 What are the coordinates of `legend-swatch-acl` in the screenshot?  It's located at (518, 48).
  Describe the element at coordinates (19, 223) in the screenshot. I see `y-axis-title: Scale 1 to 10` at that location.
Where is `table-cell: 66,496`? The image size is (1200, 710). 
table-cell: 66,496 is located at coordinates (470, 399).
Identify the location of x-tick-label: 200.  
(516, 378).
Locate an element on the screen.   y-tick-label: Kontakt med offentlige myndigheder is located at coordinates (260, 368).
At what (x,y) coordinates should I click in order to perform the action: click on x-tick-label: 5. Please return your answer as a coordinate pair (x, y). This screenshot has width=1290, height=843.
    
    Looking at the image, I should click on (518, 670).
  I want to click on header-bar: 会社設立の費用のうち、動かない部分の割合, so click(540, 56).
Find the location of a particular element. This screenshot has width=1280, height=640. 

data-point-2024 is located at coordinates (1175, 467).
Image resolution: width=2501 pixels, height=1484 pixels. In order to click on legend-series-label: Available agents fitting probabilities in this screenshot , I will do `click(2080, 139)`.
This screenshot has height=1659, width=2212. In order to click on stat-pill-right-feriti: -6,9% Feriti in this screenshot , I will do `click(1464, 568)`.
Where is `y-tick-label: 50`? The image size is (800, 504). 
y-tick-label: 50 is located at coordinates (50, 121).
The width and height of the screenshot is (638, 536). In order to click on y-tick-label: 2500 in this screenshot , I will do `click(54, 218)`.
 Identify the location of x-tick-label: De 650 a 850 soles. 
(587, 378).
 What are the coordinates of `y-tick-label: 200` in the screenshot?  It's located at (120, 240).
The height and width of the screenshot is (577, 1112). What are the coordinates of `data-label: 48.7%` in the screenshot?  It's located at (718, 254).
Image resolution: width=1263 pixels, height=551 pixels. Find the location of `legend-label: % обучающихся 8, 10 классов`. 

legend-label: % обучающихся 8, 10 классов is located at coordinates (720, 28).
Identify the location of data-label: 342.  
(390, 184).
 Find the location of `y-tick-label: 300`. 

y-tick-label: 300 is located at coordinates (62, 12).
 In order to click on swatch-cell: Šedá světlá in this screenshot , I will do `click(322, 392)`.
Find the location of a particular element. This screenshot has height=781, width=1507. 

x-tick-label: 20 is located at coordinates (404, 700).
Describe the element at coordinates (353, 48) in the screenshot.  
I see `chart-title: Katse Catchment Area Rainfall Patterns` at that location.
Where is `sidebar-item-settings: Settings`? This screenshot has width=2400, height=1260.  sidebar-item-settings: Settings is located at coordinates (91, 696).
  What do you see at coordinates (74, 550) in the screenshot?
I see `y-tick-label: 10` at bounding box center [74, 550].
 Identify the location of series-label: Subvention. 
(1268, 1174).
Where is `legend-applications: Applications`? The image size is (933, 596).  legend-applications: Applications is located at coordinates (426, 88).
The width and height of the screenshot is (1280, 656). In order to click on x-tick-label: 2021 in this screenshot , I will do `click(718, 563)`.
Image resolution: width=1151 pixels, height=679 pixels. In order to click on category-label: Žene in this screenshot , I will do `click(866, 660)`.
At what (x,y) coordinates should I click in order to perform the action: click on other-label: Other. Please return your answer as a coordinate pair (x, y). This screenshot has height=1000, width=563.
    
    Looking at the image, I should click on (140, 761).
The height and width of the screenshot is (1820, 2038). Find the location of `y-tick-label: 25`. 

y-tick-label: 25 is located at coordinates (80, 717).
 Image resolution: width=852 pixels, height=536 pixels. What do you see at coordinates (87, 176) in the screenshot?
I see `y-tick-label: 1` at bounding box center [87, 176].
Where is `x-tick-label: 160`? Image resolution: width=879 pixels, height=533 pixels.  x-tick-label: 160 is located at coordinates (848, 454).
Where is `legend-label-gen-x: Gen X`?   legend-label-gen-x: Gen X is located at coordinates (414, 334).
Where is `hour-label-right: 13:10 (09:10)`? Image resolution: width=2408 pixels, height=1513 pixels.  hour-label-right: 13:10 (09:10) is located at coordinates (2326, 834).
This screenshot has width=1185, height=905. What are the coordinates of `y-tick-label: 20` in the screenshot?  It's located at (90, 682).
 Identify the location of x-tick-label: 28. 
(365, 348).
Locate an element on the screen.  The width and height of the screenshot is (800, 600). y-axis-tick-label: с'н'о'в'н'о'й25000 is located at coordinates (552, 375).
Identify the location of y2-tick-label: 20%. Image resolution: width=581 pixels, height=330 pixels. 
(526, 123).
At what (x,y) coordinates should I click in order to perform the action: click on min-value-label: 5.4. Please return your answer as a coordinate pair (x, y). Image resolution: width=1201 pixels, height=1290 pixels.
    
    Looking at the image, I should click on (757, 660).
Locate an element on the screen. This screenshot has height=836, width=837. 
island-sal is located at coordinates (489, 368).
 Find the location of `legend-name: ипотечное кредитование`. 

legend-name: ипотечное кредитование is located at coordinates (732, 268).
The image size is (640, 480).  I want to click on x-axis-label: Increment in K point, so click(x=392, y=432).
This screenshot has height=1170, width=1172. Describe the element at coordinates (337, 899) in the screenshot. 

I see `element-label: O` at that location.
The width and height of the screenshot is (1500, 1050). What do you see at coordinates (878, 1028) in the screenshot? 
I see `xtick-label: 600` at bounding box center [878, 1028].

## [YOUR OBJECTIVE]
Can you rewrite all the records above as a JSON list of strings, with each line as its own string and blank lines omitted?

## [RESPONSE TO THE TASK]
[
  " What are the coordinates of `legend-swatch-acl` in the screenshot?  It's located at (518, 48).",
  "  Describe the element at coordinates (19, 223) in the screenshot. I see `y-axis-title: Scale 1 to 10` at that location.",
  "Where is `table-cell: 66,496`? The image size is (1200, 710). ",
  "table-cell: 66,496 is located at coordinates (470, 399).",
  "Identify the location of x-tick-label: 200.  ",
  "(516, 378).",
  "Locate an element on the screen.   y-tick-label: Kontakt med offentlige myndigheder is located at coordinates (260, 368).",
  "At what (x,y) coordinates should I click in order to perform the action: click on x-tick-label: 5. Please return your answer as a coordinate pair (x, y). This screenshot has width=1290, height=843.",
  "    Looking at the image, I should click on (518, 670).",
  "  I want to click on header-bar: 会社設立の費用のうち、動かない部分の割合, so click(540, 56).",
  "Find the location of a particular element. This screenshot has width=1280, height=640. ",
  "data-point-2024 is located at coordinates (1175, 467).",
  "Image resolution: width=2501 pixels, height=1484 pixels. In order to click on legend-series-label: Available agents fitting probabilities in this screenshot , I will do `click(2080, 139)`.",
  "This screenshot has height=1659, width=2212. In order to click on stat-pill-right-feriti: -6,9% Feriti in this screenshot , I will do `click(1464, 568)`.",
  "Where is `y-tick-label: 50`? The image size is (800, 504). ",
  "y-tick-label: 50 is located at coordinates (50, 121).",
  "The width and height of the screenshot is (638, 536). In order to click on y-tick-label: 2500 in this screenshot , I will do `click(54, 218)`.",
  " Identify the location of x-tick-label: De 650 a 850 soles. ",
  "(587, 378).",
  " What are the coordinates of `y-tick-label: 200` in the screenshot?  It's located at (120, 240).",
  "The height and width of the screenshot is (577, 1112). What are the coordinates of `data-label: 48.7%` in the screenshot?  It's located at (718, 254).",
  "Image resolution: width=1263 pixels, height=551 pixels. Find the location of `legend-label: % обучающихся 8, 10 классов`. ",
  "legend-label: % обучающихся 8, 10 классов is located at coordinates (720, 28).",
  "Identify the location of data-label: 342.  ",
  "(390, 184).",
  " Find the location of `y-tick-label: 300`. ",
  "y-tick-label: 300 is located at coordinates (62, 12).",
  " In order to click on swatch-cell: Šedá světlá in this screenshot , I will do `click(322, 392)`.",
  "Find the location of a particular element. This screenshot has height=781, width=1507. ",
  "x-tick-label: 20 is located at coordinates (404, 700).",
  "Describe the element at coordinates (353, 48) in the screenshot.  ",
  "I see `chart-title: Katse Catchment Area Rainfall Patterns` at that location.",
  "Where is `sidebar-item-settings: Settings`? This screenshot has width=2400, height=1260.  sidebar-item-settings: Settings is located at coordinates (91, 696).",
  "  What do you see at coordinates (74, 550) in the screenshot?",
  "I see `y-tick-label: 10` at bounding box center [74, 550].",
  " Identify the location of series-label: Subvention. ",
  "(1268, 1174).",
  "Where is `legend-applications: Applications`? The image size is (933, 596).  legend-applications: Applications is located at coordinates (426, 88).",
  "The width and height of the screenshot is (1280, 656). In order to click on x-tick-label: 2021 in this screenshot , I will do `click(718, 563)`.",
  "Image resolution: width=1151 pixels, height=679 pixels. In order to click on category-label: Žene in this screenshot , I will do `click(866, 660)`.",
  "At what (x,y) coordinates should I click in order to perform the action: click on other-label: Other. Please return your answer as a coordinate pair (x, y). This screenshot has height=1000, width=563.",
  "    Looking at the image, I should click on (140, 761).",
  "The height and width of the screenshot is (1820, 2038). Find the location of `y-tick-label: 25`. ",
  "y-tick-label: 25 is located at coordinates (80, 717).",
  " Image resolution: width=852 pixels, height=536 pixels. What do you see at coordinates (87, 176) in the screenshot?",
  "I see `y-tick-label: 1` at bounding box center [87, 176].",
  "Where is `x-tick-label: 160`? Image resolution: width=879 pixels, height=533 pixels.  x-tick-label: 160 is located at coordinates (848, 454).",
  "Where is `legend-label-gen-x: Gen X`?   legend-label-gen-x: Gen X is located at coordinates (414, 334).",
  "Where is `hour-label-right: 13:10 (09:10)`? Image resolution: width=2408 pixels, height=1513 pixels.  hour-label-right: 13:10 (09:10) is located at coordinates (2326, 834).",
  "This screenshot has width=1185, height=905. What are the coordinates of `y-tick-label: 20` in the screenshot?  It's located at (90, 682).",
  " Identify the location of x-tick-label: 28. ",
  "(365, 348).",
  "Locate an element on the screen.  The width and height of the screenshot is (800, 600). y-axis-tick-label: с'н'о'в'н'о'й25000 is located at coordinates (552, 375).",
  "Identify the location of y2-tick-label: 20%. Image resolution: width=581 pixels, height=330 pixels. ",
  "(526, 123).",
  "At what (x,y) coordinates should I click in order to perform the action: click on min-value-label: 5.4. Please return your answer as a coordinate pair (x, y). Image resolution: width=1201 pixels, height=1290 pixels.",
  "    Looking at the image, I should click on (757, 660).",
  "Locate an element on the screen. This screenshot has height=836, width=837. ",
  "island-sal is located at coordinates (489, 368).",
  " Find the location of `legend-name: ипотечное кредитование`. ",
  "legend-name: ипотечное кредитование is located at coordinates (732, 268).",
  "The image size is (640, 480).  I want to click on x-axis-label: Increment in K point, so click(x=392, y=432).",
  "This screenshot has height=1170, width=1172. Describe the element at coordinates (337, 899) in the screenshot. ",
  "I see `element-label: O` at that location.",
  "The width and height of the screenshot is (1500, 1050). What do you see at coordinates (878, 1028) in the screenshot? ",
  "I see `xtick-label: 600` at bounding box center [878, 1028]."
]